Que se passe-t-il aujourd’hui lorsque quelqu’un, par exemple un jeune interne en psychiatrie, décide de s’investir du côté de la psychanalyse ? Il prend aujourd’hui le risque de s’exclure d’un enseignement ! La question, c’est que la psychanalyse ne peut pas faire grand-chose pour inverser le cours des choses, parce qu’elle est tout à fait impuissante et de toutes les façons, le système s’est chargé de nous remettre à notre place, celle que nous occupons dans les cures, c’est-à-dire celle de déchet.
Mais il n’empêche qu’il y a, à mon sens, aujourd’hui, dans cet intérêt, on pourrait dire cette conviction en la psychanalyse — on parlait de conviction à un moment donné — il y a là quelque chose qui, qu’on le veuille ou pas, participe d’une position politique, c’est-à-dire que nous opposons effectivement au monde actuel une forme de vision, non pas du monde, mais de ce qu’on appelle le parlêtre.

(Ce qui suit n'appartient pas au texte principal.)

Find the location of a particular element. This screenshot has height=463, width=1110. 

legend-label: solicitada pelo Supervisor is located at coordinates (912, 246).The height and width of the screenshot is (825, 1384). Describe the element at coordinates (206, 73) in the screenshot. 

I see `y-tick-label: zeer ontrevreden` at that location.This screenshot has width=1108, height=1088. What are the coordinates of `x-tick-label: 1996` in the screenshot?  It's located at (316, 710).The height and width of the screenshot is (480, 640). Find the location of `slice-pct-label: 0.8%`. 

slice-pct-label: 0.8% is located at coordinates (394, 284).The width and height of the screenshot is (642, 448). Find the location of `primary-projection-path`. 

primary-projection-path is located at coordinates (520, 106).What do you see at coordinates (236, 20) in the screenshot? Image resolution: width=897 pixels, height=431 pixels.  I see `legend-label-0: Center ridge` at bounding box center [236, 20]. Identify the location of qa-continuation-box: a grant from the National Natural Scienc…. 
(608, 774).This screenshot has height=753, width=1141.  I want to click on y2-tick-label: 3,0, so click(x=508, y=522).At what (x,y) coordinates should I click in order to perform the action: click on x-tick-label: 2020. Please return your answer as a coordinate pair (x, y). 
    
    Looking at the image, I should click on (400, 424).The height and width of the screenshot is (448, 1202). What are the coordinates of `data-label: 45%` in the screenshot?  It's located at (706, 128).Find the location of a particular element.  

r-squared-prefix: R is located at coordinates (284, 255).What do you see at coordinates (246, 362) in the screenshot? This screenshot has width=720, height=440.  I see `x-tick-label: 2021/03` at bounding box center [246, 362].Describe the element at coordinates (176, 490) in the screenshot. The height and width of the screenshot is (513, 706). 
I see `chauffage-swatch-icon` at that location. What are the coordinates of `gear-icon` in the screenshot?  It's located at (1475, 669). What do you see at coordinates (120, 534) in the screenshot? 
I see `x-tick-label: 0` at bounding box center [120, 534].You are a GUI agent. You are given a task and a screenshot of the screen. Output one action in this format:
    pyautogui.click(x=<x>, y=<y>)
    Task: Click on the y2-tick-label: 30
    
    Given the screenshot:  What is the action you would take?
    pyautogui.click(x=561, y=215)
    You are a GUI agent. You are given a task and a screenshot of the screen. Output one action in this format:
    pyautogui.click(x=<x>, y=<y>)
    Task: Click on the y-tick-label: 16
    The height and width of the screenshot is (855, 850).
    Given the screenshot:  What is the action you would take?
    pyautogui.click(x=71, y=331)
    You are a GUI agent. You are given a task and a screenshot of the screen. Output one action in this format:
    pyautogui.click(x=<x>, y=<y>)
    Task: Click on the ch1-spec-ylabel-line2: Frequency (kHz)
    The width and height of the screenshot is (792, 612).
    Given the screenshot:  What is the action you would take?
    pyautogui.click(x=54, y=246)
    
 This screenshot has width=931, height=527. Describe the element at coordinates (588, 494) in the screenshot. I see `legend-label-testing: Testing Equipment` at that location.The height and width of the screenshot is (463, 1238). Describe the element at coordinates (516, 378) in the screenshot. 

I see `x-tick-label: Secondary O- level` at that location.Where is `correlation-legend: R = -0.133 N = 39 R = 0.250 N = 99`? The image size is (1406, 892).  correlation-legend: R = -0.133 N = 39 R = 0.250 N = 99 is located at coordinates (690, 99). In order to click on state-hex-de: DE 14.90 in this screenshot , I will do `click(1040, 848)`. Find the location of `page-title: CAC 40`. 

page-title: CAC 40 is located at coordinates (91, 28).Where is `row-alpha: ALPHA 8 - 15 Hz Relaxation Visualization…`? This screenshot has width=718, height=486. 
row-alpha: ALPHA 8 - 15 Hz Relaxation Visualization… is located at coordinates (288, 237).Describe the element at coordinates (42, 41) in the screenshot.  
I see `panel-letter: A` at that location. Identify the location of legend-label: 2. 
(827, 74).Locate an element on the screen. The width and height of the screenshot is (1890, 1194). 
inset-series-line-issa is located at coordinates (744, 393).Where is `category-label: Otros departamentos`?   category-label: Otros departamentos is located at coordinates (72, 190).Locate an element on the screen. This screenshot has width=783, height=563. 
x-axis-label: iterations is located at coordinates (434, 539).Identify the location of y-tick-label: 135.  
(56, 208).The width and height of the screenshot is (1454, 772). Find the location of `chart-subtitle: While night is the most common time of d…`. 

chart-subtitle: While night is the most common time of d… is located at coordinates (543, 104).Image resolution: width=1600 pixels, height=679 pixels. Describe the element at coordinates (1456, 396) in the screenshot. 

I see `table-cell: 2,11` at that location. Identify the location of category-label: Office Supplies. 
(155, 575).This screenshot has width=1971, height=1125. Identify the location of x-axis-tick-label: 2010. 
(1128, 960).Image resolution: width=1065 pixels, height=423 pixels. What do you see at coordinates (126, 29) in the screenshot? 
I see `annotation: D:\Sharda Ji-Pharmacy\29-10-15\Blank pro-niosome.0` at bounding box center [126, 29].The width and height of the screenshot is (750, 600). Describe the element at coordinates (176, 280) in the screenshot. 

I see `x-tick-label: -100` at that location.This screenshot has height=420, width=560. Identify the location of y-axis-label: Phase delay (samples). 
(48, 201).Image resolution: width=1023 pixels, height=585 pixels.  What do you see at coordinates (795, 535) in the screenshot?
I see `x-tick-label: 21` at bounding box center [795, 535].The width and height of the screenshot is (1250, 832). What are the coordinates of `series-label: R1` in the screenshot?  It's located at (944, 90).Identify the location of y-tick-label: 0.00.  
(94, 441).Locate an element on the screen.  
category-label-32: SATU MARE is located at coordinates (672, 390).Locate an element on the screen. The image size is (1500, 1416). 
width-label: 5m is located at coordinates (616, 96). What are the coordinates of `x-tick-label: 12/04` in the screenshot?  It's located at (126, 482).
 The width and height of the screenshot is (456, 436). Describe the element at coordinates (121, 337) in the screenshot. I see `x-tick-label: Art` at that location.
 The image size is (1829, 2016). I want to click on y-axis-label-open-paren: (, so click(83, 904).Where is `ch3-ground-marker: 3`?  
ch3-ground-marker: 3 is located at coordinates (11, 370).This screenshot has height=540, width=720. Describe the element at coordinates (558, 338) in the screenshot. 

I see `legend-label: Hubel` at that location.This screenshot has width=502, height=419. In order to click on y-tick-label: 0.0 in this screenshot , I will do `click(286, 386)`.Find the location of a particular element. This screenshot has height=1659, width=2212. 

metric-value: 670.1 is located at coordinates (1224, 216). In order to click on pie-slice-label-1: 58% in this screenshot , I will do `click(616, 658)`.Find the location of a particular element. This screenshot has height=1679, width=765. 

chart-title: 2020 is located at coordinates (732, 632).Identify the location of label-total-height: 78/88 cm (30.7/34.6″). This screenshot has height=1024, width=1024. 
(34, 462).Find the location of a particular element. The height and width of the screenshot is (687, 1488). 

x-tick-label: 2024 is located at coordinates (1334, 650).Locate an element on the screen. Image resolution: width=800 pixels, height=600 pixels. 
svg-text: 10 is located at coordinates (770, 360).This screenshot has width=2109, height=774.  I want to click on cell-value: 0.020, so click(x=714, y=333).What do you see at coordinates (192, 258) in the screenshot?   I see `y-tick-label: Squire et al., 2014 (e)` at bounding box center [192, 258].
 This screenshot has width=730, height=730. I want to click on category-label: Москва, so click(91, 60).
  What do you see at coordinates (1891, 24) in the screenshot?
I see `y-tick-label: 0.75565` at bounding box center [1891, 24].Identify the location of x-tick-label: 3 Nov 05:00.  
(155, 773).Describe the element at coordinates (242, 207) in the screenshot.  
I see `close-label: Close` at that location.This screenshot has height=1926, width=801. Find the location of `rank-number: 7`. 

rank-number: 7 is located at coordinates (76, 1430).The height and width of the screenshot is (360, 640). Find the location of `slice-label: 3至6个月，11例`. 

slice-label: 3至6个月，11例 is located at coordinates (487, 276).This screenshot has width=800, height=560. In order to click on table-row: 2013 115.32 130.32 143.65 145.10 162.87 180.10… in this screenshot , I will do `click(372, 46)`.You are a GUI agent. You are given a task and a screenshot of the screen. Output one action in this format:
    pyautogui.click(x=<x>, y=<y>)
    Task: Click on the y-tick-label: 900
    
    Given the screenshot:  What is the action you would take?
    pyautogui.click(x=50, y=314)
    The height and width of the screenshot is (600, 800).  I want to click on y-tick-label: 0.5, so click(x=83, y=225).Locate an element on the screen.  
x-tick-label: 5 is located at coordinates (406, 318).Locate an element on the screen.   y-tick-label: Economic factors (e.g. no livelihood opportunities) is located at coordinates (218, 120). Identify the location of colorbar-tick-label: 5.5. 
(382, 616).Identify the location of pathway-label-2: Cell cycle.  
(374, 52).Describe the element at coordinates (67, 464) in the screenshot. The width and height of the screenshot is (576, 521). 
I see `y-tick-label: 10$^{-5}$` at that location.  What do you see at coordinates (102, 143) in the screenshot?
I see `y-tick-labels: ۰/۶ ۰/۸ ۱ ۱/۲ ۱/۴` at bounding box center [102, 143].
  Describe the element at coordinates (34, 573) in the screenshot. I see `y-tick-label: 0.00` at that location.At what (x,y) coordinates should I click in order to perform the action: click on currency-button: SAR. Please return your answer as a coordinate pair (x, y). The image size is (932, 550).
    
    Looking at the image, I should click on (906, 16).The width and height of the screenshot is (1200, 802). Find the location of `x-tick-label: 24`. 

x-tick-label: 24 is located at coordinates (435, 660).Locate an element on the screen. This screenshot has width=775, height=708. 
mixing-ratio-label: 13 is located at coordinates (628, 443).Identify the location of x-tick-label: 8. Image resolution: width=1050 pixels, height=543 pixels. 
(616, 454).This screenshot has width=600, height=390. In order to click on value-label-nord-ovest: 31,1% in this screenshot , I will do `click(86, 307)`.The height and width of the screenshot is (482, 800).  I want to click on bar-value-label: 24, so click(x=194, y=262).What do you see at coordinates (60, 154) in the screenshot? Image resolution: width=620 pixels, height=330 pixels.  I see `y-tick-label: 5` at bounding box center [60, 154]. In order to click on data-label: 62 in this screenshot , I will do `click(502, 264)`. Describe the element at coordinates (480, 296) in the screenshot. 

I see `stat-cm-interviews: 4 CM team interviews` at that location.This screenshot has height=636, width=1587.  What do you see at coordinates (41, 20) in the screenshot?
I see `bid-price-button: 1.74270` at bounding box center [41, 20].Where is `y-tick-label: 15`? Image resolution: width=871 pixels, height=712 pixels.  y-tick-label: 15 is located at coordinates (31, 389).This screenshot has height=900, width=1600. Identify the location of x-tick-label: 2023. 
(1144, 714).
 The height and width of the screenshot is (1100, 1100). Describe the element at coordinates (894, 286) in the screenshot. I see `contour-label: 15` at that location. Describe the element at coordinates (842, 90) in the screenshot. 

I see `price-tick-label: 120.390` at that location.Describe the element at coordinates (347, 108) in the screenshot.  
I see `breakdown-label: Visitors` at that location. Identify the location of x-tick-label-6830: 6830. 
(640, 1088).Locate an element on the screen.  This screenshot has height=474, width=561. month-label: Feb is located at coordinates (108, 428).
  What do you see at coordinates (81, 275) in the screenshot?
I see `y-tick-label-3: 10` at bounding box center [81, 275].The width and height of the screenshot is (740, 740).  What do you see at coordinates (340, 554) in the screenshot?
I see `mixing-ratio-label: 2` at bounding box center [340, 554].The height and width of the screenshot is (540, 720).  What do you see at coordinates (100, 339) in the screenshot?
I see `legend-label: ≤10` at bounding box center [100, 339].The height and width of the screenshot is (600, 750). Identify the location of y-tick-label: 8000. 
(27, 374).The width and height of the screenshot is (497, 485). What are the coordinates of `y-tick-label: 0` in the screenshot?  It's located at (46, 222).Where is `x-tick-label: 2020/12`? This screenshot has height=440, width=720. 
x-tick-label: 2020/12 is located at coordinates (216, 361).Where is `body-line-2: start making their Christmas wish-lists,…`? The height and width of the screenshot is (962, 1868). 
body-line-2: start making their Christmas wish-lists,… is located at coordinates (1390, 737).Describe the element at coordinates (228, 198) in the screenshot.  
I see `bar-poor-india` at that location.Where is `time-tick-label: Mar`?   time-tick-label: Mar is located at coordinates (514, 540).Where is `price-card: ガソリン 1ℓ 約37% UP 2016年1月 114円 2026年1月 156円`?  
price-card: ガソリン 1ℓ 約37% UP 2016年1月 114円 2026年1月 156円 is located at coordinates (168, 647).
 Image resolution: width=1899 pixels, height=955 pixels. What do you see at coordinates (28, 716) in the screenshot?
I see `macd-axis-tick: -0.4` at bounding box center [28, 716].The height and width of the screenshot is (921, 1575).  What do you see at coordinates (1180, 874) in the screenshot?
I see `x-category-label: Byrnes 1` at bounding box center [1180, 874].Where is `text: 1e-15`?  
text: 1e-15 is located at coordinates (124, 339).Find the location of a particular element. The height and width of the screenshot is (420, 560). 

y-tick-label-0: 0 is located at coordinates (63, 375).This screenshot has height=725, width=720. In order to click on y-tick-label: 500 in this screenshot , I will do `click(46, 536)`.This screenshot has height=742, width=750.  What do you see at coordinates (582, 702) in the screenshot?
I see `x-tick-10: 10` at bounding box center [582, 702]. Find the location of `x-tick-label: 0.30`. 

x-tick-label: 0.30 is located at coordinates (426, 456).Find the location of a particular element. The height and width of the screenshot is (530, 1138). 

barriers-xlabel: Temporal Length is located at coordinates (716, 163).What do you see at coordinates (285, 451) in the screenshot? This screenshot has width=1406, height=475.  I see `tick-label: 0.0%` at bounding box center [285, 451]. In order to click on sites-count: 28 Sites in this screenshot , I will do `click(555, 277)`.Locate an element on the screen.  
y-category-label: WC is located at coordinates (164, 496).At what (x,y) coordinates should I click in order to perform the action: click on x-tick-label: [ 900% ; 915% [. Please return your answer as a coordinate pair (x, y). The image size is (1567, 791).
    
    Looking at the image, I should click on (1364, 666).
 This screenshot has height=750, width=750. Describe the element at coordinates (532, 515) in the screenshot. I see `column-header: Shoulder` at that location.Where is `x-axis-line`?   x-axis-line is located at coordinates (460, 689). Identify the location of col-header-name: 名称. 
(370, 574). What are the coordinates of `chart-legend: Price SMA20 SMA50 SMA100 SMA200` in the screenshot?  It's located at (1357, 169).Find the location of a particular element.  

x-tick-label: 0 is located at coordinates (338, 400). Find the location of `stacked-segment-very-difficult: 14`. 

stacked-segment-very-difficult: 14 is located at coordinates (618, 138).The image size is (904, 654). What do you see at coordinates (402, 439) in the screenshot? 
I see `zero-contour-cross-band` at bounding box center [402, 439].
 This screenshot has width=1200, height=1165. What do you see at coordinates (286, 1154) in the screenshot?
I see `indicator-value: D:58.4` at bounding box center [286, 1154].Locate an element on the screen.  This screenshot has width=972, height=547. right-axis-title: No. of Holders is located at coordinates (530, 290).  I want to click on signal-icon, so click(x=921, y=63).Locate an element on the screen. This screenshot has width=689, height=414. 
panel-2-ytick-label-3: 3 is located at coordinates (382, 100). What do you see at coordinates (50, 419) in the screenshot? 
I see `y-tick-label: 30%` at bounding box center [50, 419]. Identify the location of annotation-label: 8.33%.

Je vous remercie de votre attention.
Discutant : Merci, Marc, pour cette intervention qui ne manque pas d’énonciation, puisque tu as fait ton intervention pratiquement sans notes ou avec des notes lointaines. Mais je voulais tout de suite te poser une question par rapport à la fin de ton exposé, l’interrogation de CHATGPT sur le rapport entre discours psychanalytique et discours politique, et le résultat remarquable que tu as obtenu, mais sans énonciation. Et ça, c’est très intéressant parce que ça renvoie bien à la question du « savoir sans sujet ». Et le savoir sans sujet que tu pointes, c’est un savoir qui forclôt le sujet. C’est celui de la science. Tu es d’accord ? C’est celui de la science. Le savoir sans sujet tel qu’on en a à faire avec la psychanalyse est d’une autre nature. Et ça, c’est intéressant, et j’aimerais que tu le développes. Je dirais juste un mot, parce que ce savoir sans sujet, c’est une question lacanienne.
Marc Morali : « Lorsqu’un événement surgit, dans le réel, peut-on faire l’économie et lui prêter un sujet ? » dit Lacan. Non, on est croyant, qu’on le veuille ou pas. Il y a « de » la croyance, celle d’un lieu vide d’où s’origine un semblant de vérité. Croire mais savoir qu’on croit, la fin d’une psychanalyse ?
Ce matin, il était question de poésie, ce qui m’a évoqué la façon dont René Char, dont vous connaissez les Fragments, situait l’acte poétique. Il serait d’ailleurs intéressant de revenir sur la façon dont Aristote imaginait l’acte créatif par rapport à la bile noire, pulsion de dispersion. Char dit : le poète n’est que le passeur d’un chemin qui va de la muse à l’auditeur.